= Professor of Physical Chemistry (Cambridge) =

Academic title at the University of Cambridge

The Professorship of Physical Chemistry is a permanently-established professorship at the University of Cambridge, created in 1920.For the first six decades of its existence, the incumbent was also Head of the Department of Physical Chemistry – a separate entity from the then Department of Chemistry, albeit latterly occupying the same building in Lensfield Road. Following the merger of these two departments in the early 1980s, holders of this Chair have often served as head of the current unified Department of Chemistry.
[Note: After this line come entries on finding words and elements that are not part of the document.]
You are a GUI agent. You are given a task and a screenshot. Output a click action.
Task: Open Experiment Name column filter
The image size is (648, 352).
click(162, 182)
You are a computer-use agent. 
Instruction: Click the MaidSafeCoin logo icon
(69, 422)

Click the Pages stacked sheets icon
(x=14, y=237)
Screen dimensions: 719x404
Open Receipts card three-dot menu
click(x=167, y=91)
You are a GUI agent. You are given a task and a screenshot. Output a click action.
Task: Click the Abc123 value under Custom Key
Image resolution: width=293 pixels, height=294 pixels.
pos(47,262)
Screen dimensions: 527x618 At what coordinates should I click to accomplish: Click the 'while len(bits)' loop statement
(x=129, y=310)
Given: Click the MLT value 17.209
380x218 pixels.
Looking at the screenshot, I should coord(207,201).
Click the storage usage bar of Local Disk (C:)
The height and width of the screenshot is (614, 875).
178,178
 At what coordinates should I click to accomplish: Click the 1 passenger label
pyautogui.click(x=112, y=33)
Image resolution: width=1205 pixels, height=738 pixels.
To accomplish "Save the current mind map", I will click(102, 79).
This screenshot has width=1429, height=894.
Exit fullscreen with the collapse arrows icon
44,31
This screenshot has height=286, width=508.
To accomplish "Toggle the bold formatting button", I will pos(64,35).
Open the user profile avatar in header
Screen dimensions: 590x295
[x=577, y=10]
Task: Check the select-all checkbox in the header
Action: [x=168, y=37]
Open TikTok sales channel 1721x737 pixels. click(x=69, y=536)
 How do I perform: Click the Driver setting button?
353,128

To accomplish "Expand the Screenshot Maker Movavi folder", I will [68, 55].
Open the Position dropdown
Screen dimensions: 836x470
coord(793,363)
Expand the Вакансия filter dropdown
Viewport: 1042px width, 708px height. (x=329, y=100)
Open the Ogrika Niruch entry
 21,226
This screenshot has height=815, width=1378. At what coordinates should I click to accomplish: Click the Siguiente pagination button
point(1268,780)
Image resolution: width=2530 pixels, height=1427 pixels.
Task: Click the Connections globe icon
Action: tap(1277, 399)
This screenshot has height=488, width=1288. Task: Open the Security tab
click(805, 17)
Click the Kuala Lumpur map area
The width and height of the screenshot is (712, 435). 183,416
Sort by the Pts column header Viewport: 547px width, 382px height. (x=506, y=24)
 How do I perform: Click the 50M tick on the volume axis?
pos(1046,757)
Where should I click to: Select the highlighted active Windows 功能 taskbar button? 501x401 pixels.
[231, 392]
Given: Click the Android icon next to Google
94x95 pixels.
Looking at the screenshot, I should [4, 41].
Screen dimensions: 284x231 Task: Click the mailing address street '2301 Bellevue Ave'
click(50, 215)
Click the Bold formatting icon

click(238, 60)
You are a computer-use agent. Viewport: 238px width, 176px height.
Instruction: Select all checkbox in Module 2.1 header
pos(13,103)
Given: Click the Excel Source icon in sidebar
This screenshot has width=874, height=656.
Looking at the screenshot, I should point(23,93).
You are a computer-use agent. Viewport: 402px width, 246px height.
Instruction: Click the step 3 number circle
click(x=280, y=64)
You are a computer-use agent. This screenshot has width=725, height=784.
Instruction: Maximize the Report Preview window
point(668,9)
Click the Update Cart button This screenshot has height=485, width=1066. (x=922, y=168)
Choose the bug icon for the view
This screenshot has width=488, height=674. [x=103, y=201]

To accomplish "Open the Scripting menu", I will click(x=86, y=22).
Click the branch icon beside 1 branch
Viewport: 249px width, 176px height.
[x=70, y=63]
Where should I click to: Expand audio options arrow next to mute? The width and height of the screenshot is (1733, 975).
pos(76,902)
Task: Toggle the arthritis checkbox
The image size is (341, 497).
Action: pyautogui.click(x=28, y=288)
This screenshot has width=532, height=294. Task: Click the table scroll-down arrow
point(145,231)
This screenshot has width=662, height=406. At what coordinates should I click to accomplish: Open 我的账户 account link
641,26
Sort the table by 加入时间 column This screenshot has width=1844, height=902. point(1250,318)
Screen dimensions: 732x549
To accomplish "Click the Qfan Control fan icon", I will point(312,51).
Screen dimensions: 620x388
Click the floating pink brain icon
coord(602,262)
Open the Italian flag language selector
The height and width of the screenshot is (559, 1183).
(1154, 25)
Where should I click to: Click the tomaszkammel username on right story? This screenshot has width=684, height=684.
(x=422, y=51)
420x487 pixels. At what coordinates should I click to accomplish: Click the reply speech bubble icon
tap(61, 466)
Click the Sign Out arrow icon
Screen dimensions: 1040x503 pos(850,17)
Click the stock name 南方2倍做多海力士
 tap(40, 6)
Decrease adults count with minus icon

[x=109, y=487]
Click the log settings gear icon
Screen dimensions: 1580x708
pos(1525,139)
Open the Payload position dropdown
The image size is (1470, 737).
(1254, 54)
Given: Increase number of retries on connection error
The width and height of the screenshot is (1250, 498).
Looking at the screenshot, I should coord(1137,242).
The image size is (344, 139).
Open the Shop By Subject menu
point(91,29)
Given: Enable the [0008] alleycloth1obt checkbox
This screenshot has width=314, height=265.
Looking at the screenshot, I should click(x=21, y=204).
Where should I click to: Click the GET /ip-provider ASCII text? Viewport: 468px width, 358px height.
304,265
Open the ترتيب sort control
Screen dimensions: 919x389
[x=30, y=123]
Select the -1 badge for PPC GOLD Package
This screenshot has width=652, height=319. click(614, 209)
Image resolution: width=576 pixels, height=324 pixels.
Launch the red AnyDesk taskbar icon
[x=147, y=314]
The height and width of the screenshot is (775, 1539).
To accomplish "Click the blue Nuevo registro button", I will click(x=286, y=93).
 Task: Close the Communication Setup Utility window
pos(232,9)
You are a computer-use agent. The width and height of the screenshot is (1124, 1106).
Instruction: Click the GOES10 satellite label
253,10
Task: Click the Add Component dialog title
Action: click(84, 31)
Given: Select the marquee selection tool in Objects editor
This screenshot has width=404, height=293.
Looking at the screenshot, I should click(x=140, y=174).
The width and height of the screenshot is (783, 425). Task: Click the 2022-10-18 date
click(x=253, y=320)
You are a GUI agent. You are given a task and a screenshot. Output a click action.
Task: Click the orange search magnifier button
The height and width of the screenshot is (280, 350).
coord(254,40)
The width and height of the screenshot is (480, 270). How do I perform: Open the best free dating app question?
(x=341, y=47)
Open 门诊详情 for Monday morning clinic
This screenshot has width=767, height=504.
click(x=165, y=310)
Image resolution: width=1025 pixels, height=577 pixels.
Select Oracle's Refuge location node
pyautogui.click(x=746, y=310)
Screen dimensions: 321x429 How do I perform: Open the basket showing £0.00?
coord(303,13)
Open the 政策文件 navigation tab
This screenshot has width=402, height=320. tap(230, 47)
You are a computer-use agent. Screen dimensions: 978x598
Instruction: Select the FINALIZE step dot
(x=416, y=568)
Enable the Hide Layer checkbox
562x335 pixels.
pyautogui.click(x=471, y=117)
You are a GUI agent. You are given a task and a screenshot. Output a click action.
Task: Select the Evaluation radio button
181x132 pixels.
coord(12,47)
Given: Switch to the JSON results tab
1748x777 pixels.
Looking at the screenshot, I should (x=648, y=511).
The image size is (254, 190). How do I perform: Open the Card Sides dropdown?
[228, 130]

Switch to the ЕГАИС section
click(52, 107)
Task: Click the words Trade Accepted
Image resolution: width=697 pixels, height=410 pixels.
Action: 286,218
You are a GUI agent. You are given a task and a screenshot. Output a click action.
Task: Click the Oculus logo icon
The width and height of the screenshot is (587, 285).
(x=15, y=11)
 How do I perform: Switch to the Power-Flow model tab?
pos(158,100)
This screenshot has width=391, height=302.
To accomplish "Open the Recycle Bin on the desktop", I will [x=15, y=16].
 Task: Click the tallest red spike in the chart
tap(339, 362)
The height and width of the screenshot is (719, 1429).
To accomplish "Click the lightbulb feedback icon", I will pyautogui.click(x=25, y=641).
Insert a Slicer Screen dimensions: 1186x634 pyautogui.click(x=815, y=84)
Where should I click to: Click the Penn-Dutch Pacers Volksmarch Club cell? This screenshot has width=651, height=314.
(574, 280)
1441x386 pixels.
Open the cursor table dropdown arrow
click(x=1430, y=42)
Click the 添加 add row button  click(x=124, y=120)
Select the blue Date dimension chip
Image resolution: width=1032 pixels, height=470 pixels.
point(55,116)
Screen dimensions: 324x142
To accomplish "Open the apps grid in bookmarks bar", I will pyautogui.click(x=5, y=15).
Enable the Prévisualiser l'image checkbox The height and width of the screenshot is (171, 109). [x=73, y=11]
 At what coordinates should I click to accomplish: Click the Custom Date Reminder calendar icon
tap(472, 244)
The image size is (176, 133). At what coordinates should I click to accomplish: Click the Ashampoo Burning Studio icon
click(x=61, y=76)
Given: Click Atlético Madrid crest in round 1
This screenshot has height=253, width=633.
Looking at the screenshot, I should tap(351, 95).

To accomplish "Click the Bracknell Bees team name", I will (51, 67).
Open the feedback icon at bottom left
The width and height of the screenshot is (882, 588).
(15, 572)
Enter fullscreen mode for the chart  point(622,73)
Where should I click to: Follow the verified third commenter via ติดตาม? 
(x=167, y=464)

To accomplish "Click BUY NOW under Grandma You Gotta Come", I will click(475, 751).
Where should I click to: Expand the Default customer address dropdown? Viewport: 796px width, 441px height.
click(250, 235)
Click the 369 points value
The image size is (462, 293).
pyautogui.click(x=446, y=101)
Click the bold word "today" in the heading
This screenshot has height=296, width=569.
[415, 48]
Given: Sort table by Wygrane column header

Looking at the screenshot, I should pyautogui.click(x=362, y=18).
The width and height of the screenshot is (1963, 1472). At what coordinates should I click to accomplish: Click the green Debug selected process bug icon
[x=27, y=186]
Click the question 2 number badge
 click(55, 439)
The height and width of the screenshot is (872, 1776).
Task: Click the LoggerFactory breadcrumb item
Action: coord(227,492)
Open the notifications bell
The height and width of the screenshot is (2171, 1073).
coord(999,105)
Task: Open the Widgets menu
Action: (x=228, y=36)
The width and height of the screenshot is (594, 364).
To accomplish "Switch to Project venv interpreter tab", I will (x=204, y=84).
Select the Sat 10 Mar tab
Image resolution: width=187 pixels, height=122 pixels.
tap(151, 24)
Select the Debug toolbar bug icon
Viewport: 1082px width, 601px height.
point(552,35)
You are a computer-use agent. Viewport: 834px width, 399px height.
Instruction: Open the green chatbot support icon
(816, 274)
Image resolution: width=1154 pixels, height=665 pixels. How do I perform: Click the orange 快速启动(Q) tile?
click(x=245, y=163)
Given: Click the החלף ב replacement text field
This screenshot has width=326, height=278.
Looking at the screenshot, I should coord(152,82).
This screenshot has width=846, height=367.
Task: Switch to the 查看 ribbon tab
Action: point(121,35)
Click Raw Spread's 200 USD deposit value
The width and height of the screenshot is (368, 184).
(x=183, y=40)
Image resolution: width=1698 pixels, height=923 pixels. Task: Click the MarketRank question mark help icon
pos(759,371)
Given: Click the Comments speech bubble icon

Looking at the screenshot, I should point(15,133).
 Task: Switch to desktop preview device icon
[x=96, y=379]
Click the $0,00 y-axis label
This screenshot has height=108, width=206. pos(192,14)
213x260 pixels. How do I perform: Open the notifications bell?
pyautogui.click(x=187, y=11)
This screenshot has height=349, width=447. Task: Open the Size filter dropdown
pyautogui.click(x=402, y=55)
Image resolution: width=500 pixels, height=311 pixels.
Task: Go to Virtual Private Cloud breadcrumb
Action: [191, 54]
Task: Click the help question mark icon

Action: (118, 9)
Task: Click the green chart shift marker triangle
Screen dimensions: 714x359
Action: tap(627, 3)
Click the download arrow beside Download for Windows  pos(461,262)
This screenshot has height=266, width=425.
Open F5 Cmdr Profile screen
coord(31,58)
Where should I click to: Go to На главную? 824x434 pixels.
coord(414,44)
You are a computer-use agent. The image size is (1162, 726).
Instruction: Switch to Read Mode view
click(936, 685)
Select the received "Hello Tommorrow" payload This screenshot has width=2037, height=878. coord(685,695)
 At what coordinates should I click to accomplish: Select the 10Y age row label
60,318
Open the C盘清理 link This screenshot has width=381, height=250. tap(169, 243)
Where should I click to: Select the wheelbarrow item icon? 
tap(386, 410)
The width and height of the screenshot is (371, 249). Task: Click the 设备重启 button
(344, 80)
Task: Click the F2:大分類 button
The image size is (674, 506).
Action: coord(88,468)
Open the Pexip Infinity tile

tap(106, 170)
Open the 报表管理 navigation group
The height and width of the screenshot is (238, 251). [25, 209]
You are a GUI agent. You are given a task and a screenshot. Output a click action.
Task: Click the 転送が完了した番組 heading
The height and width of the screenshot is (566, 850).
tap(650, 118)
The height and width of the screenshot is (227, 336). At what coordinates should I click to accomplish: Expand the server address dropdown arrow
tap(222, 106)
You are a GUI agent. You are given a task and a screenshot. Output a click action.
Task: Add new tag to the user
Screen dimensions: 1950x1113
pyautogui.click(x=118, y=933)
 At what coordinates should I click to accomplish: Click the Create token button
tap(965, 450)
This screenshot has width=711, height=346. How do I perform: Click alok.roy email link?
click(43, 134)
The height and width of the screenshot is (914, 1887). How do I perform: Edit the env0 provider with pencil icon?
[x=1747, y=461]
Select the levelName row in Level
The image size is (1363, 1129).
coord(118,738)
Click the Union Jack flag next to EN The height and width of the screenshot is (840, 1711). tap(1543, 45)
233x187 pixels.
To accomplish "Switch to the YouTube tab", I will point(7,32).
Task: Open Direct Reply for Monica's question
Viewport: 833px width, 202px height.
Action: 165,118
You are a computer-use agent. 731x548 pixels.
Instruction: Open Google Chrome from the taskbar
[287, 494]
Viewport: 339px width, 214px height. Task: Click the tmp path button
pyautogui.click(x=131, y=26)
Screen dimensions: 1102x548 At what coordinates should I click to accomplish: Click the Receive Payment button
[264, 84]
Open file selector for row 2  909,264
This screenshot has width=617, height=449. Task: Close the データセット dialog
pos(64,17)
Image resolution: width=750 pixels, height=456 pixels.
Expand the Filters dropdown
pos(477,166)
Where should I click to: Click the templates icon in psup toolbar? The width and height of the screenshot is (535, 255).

Occupants of the chair to date have been:
1. Martin Lowry (1920–1936),
proposed the Brønsted–Lowry acid–base theory
1. Ronald G. W. Norrish (1937–1965),
Nobel laureate in Chemistry (1967), developed the Norrish reaction
1. Jack Linnett (1965-1975),
Master of Sidney Sussex College (1970–1975) Vice-Chancellor (1973–1975), proposed the Linnett double-quartet theory
1. John Meurig Thomas (1978–1987),
Master of Peterhouse (1993–2002), Royal Medallist (2016), a founder of solid-state chemistry
1. Sir David King (1988–2006),
Master of Downing College (1995–2000), Government Chief Scientific Adviser (2000–2008), chair of Independent SAGE (2020–)
1. John Pyle (2007–2018),
Davy Medallist (2018), co-chair of the scientific assessment panel for the Montreal Protocol
1. Tuomas Knowles (2023–),
 Corday-Morgan Prize recipient (awarded in 2017)

In addition to the 1920 professorship, the university established a second Professorships of Physical Chemistry for a single tenure (i.e. as personal chair) for Brian Thrush, who held the office from 1978 to 1995.